◆ **What to do**: Copy the records word for word, starting at the beginning of the records and ending at the line that contains "The width and height of the screenshot is (1379, 414).", with that line included.
-- Material for this task start --
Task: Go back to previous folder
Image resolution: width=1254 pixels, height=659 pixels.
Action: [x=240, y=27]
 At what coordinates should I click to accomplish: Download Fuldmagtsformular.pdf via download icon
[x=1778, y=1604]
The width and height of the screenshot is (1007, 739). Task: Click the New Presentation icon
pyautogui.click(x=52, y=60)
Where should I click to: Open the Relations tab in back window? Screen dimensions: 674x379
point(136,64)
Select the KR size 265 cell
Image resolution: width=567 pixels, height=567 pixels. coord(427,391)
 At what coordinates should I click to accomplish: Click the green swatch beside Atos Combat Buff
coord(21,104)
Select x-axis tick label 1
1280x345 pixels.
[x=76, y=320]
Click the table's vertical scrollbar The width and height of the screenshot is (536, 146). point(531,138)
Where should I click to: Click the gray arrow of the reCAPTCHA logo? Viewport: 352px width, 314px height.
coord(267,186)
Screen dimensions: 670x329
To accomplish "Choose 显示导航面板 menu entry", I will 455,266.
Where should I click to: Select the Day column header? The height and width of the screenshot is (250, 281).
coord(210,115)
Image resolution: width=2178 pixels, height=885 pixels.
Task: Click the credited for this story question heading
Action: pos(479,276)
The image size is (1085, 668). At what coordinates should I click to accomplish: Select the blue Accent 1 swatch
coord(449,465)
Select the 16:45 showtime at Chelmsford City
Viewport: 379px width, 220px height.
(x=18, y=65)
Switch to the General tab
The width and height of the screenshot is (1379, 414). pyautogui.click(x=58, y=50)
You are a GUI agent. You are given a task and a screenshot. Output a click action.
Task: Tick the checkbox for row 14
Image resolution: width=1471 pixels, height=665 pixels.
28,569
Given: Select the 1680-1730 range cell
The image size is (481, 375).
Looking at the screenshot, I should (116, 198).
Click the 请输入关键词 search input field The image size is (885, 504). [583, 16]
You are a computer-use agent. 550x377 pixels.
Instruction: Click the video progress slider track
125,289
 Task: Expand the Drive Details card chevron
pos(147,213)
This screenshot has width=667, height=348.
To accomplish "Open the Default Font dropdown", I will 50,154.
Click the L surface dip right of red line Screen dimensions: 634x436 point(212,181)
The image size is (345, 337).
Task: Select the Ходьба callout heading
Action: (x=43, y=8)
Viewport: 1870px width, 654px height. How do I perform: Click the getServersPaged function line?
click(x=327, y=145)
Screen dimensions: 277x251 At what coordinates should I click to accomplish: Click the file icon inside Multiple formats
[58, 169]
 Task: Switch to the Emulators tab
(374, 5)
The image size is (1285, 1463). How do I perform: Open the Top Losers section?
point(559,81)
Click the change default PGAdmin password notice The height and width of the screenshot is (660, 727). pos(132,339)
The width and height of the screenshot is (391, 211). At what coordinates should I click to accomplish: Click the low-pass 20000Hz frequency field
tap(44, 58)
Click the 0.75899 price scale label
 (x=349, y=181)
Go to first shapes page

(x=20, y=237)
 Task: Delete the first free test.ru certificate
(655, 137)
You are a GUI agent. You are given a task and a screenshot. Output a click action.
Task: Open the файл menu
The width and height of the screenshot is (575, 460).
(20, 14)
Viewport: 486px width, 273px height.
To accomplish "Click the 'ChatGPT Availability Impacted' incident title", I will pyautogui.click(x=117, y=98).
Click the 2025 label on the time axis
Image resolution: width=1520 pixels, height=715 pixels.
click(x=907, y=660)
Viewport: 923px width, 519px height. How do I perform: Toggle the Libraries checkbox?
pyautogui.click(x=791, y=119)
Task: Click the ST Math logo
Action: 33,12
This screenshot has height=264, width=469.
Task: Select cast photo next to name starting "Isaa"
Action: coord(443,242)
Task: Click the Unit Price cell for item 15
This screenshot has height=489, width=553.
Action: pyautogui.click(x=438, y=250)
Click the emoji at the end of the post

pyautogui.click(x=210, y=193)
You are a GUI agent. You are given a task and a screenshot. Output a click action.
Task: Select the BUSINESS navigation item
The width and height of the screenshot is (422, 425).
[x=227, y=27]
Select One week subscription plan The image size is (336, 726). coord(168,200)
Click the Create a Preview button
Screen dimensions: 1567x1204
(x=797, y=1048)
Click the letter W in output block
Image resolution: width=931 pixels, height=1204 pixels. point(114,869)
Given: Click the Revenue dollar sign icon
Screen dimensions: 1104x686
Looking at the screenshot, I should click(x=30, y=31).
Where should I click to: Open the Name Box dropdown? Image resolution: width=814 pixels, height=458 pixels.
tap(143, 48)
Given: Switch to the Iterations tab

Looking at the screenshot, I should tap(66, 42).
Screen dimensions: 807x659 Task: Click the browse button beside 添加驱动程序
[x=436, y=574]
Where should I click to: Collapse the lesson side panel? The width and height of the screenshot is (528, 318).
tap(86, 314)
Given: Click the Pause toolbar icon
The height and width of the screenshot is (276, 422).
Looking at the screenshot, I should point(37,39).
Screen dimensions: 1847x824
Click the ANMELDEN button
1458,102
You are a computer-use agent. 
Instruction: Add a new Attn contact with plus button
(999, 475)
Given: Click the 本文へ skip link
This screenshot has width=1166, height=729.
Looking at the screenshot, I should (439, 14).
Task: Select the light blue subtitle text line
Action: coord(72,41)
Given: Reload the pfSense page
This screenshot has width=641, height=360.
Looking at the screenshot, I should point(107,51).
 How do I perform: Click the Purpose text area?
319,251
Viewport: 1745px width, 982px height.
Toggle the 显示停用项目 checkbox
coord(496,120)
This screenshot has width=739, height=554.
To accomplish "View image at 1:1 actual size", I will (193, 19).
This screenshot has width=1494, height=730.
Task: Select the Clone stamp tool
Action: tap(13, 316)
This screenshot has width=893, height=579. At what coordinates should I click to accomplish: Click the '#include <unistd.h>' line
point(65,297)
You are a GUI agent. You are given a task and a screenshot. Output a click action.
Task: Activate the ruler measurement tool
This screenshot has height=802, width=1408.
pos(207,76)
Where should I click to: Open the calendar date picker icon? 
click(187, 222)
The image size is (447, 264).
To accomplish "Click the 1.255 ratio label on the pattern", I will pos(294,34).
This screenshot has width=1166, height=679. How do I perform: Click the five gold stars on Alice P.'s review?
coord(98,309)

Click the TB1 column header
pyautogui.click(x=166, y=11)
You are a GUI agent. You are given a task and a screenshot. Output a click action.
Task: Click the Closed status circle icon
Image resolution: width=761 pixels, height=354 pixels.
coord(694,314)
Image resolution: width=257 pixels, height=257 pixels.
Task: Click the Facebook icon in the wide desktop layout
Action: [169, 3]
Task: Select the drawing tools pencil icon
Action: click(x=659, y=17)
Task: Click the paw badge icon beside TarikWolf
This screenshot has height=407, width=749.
-- Material for this task end --
◆ **Written reply**:
Task: Go back to previous folder
Image resolution: width=1254 pixels, height=659 pixels.
Action: [x=240, y=27]
 At what coordinates should I click to accomplish: Download Fuldmagtsformular.pdf via download icon
[x=1778, y=1604]
The width and height of the screenshot is (1007, 739). Task: Click the New Presentation icon
pyautogui.click(x=52, y=60)
Where should I click to: Open the Relations tab in back window? Screen dimensions: 674x379
point(136,64)
Select the KR size 265 cell
Image resolution: width=567 pixels, height=567 pixels. coord(427,391)
 At what coordinates should I click to accomplish: Click the green swatch beside Atos Combat Buff
coord(21,104)
Select x-axis tick label 1
1280x345 pixels.
[x=76, y=320]
Click the table's vertical scrollbar The width and height of the screenshot is (536, 146). point(531,138)
Where should I click to: Click the gray arrow of the reCAPTCHA logo? Viewport: 352px width, 314px height.
coord(267,186)
Screen dimensions: 670x329
To accomplish "Choose 显示导航面板 menu entry", I will 455,266.
Where should I click to: Select the Day column header? The height and width of the screenshot is (250, 281).
coord(210,115)
Image resolution: width=2178 pixels, height=885 pixels.
Task: Click the credited for this story question heading
Action: pos(479,276)
The image size is (1085, 668). At what coordinates should I click to accomplish: Select the blue Accent 1 swatch
coord(449,465)
Select the 16:45 showtime at Chelmsford City
Viewport: 379px width, 220px height.
(x=18, y=65)
Switch to the General tab
The width and height of the screenshot is (1379, 414). pyautogui.click(x=58, y=50)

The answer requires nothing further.